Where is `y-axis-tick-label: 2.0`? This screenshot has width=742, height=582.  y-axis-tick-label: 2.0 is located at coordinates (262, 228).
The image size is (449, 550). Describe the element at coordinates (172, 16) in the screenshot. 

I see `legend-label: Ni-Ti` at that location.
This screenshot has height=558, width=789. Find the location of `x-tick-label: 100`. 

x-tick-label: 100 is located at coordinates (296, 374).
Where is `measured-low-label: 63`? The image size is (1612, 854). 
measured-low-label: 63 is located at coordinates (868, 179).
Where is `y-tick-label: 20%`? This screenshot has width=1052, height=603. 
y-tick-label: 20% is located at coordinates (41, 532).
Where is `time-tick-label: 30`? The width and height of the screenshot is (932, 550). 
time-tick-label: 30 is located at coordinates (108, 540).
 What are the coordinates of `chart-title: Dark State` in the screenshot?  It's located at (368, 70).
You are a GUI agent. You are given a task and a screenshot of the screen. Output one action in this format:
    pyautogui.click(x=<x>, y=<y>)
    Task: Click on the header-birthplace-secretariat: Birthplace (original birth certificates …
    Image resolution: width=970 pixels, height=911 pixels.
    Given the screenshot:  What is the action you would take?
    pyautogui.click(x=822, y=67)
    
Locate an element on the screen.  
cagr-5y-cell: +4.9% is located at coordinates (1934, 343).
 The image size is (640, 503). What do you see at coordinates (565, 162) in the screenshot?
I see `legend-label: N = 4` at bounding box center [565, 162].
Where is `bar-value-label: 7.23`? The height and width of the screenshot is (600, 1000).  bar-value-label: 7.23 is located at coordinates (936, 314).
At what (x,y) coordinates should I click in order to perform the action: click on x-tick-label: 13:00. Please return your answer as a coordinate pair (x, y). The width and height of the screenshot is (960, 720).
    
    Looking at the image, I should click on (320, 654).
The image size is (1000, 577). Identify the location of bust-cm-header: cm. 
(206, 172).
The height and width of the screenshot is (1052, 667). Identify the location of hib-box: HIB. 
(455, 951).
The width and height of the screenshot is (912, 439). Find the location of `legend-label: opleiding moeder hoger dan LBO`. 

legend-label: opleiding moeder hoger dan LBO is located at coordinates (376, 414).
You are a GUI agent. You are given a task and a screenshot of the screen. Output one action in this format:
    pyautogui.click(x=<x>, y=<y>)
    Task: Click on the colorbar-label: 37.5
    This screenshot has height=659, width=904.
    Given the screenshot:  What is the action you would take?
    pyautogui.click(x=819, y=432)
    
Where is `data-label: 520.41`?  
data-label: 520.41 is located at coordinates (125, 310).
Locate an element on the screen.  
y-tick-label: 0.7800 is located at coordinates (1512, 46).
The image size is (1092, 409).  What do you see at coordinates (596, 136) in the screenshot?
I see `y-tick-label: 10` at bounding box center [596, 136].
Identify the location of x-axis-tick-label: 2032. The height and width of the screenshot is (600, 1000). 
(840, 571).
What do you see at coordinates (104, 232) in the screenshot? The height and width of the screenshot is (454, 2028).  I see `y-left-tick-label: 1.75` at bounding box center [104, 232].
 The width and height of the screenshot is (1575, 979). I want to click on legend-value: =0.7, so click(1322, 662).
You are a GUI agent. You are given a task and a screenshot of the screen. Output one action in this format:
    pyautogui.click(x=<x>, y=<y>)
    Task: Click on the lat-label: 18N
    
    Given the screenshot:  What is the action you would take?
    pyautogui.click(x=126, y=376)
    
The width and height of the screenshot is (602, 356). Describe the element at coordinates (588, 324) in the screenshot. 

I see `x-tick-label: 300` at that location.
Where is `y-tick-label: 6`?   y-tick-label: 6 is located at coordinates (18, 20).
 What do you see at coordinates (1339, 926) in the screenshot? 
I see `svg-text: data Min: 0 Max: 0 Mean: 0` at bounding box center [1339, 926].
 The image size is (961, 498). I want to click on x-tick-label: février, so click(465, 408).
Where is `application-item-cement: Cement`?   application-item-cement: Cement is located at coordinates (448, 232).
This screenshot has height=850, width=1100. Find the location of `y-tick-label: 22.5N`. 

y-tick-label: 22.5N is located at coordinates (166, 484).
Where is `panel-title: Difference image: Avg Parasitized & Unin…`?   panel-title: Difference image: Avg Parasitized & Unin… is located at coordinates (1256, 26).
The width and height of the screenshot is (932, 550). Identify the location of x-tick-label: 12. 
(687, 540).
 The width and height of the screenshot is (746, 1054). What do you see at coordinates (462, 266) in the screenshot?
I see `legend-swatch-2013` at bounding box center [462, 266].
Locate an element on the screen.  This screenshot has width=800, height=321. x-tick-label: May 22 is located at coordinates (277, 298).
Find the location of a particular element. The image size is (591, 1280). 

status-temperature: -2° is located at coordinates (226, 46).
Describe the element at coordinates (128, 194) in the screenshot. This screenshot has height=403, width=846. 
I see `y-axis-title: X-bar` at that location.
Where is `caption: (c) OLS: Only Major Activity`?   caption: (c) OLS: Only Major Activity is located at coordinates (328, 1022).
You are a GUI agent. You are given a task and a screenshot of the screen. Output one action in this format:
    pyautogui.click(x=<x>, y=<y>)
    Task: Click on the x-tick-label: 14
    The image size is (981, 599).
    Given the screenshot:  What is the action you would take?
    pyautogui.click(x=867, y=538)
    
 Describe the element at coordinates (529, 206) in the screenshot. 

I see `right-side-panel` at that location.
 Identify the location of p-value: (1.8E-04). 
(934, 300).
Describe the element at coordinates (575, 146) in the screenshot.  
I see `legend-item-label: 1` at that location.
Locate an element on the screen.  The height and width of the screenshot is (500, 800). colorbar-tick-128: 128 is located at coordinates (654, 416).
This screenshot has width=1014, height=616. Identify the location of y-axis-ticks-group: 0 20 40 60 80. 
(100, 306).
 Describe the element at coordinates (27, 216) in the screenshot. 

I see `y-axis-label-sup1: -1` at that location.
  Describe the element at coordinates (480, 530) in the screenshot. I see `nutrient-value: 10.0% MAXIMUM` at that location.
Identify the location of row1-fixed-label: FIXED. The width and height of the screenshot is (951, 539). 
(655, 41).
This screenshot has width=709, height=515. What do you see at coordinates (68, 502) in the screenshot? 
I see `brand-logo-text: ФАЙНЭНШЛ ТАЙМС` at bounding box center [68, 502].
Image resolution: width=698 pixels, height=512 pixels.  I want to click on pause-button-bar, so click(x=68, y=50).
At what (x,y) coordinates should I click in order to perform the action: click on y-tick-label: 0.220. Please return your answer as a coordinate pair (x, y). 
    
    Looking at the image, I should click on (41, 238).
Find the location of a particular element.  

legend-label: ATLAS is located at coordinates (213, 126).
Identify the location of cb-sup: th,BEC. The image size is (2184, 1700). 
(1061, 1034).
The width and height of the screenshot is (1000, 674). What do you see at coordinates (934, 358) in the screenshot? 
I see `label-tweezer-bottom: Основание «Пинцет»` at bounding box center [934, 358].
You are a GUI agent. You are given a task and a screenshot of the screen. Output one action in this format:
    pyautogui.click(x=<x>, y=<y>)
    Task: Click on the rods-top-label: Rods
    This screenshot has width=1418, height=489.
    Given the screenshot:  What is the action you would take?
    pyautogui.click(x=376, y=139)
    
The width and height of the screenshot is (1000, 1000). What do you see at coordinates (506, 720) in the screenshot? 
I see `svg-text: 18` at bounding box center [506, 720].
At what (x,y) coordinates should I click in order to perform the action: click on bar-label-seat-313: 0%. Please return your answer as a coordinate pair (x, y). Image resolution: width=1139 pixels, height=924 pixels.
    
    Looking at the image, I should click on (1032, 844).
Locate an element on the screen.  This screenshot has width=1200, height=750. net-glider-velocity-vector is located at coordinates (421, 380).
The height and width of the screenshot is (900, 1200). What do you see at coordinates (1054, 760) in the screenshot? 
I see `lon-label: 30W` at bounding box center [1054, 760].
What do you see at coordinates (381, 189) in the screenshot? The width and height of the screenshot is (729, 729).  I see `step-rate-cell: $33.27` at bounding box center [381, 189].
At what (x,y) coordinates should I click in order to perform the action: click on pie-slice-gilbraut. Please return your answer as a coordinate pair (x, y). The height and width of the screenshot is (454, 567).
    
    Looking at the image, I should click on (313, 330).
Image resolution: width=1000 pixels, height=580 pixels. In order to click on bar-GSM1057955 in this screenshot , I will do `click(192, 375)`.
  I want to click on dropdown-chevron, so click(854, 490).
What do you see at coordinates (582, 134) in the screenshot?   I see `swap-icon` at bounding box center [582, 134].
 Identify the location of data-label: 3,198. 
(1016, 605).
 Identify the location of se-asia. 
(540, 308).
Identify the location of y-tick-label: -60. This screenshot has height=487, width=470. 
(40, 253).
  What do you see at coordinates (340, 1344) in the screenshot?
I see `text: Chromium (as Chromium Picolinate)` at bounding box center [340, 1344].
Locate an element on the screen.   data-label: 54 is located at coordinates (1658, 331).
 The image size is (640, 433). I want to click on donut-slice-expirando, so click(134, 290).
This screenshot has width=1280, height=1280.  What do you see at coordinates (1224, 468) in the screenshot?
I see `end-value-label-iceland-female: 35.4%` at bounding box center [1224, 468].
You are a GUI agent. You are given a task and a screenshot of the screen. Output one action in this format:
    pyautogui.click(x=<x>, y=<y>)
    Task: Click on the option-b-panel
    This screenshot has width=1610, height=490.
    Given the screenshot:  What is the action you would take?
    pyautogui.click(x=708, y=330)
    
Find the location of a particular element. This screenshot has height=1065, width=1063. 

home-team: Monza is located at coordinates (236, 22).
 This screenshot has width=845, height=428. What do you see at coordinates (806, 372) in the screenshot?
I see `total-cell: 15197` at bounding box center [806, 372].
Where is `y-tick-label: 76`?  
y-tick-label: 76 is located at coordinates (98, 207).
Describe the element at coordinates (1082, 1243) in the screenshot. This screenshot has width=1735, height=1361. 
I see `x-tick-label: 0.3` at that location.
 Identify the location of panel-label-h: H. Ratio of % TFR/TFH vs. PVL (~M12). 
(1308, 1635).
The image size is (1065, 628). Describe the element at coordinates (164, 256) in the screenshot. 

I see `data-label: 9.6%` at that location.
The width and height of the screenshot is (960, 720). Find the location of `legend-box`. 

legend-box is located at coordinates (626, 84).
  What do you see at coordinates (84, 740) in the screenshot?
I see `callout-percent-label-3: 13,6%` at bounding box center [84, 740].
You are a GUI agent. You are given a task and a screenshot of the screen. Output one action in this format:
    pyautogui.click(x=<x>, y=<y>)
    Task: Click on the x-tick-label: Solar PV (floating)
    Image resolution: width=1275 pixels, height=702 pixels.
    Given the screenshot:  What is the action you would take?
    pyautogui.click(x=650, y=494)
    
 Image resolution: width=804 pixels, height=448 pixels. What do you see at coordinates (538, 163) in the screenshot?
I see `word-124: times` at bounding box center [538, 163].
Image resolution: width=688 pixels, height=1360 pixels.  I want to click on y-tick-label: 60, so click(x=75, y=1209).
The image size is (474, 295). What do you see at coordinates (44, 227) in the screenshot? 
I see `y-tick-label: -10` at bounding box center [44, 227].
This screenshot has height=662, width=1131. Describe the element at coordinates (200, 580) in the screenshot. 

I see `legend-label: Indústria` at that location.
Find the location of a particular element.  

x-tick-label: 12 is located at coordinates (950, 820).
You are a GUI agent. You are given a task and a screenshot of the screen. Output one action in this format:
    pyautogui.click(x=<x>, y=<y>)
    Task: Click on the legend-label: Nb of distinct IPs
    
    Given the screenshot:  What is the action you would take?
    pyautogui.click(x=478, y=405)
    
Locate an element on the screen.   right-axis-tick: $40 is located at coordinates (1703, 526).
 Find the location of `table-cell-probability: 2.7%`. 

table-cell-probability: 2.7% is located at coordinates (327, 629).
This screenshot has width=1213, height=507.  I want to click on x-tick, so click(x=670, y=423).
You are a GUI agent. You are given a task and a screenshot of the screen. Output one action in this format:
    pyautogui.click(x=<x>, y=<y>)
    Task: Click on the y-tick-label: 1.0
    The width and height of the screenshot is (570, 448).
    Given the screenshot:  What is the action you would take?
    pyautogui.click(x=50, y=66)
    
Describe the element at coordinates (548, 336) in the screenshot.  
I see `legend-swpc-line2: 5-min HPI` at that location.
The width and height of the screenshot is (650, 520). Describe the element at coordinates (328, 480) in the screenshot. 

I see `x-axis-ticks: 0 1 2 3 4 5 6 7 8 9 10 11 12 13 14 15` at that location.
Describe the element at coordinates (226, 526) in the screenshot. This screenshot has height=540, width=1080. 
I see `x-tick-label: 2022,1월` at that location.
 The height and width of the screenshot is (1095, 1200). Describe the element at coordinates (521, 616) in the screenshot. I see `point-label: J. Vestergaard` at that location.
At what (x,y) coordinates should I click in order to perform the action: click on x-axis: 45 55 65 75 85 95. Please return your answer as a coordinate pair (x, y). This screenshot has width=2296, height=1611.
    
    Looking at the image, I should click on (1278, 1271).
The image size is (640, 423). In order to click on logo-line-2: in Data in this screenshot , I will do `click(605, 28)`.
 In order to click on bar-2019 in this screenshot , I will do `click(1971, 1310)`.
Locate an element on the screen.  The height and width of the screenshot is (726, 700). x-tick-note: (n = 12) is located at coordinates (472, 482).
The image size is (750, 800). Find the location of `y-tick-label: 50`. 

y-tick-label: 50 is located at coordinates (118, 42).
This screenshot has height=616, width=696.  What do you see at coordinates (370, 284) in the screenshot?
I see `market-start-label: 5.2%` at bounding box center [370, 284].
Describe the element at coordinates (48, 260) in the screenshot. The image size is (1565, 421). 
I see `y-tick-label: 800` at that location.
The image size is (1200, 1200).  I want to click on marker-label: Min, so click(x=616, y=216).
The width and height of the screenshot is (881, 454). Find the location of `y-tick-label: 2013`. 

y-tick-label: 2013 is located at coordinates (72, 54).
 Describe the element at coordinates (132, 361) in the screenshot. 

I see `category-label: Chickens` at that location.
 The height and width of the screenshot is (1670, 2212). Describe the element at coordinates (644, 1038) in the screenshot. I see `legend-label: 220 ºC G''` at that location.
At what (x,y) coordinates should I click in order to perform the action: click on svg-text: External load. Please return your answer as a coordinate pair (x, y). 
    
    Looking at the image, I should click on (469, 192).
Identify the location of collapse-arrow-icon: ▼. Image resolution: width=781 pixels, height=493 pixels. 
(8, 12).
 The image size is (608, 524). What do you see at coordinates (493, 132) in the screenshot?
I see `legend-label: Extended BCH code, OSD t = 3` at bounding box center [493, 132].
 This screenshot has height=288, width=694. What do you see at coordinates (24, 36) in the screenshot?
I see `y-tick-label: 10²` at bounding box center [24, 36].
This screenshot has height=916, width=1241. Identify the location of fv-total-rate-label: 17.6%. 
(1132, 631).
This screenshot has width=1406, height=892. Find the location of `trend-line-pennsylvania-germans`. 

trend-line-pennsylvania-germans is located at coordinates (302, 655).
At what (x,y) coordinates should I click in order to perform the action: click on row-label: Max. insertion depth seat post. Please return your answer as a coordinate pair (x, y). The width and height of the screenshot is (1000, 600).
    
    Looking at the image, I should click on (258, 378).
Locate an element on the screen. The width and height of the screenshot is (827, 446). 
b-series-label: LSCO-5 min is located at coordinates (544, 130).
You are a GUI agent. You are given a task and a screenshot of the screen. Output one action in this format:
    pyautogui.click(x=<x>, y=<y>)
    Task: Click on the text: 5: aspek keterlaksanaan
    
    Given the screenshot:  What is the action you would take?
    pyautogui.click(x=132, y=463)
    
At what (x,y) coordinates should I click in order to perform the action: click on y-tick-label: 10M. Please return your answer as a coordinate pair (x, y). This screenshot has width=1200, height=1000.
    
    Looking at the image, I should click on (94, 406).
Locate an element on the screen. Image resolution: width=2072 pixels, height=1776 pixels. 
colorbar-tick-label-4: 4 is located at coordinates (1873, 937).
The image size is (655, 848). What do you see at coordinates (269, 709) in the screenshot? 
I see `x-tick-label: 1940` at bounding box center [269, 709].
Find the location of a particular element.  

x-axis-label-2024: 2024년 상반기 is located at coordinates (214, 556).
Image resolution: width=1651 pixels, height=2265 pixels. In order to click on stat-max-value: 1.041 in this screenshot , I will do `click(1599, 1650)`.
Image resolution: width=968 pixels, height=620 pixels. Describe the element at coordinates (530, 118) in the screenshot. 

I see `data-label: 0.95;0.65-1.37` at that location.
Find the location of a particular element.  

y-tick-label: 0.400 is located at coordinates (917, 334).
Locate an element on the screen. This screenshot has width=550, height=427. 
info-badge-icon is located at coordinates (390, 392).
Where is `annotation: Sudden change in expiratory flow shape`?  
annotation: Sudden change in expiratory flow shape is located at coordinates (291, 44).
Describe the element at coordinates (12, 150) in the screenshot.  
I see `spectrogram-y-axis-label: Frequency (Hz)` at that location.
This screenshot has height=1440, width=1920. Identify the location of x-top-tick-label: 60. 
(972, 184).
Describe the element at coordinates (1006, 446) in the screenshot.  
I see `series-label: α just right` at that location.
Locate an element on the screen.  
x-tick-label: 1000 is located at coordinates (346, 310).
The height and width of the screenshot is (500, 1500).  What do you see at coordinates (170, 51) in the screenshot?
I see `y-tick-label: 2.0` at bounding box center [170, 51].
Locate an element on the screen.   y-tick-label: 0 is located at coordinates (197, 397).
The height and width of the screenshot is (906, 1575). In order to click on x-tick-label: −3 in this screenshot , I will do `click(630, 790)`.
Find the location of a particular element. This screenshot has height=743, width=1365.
------------------------------------------------------------
Turn the listing from the line with "Locate an element on the screen. The" to the line with "b-series-label: LSCO-5 min", both included, into a JSON list of strings with one string per line and no blank lines.

[
  "Locate an element on the screen. The width and height of the screenshot is (827, 446). ",
  "b-series-label: LSCO-5 min is located at coordinates (544, 130)."
]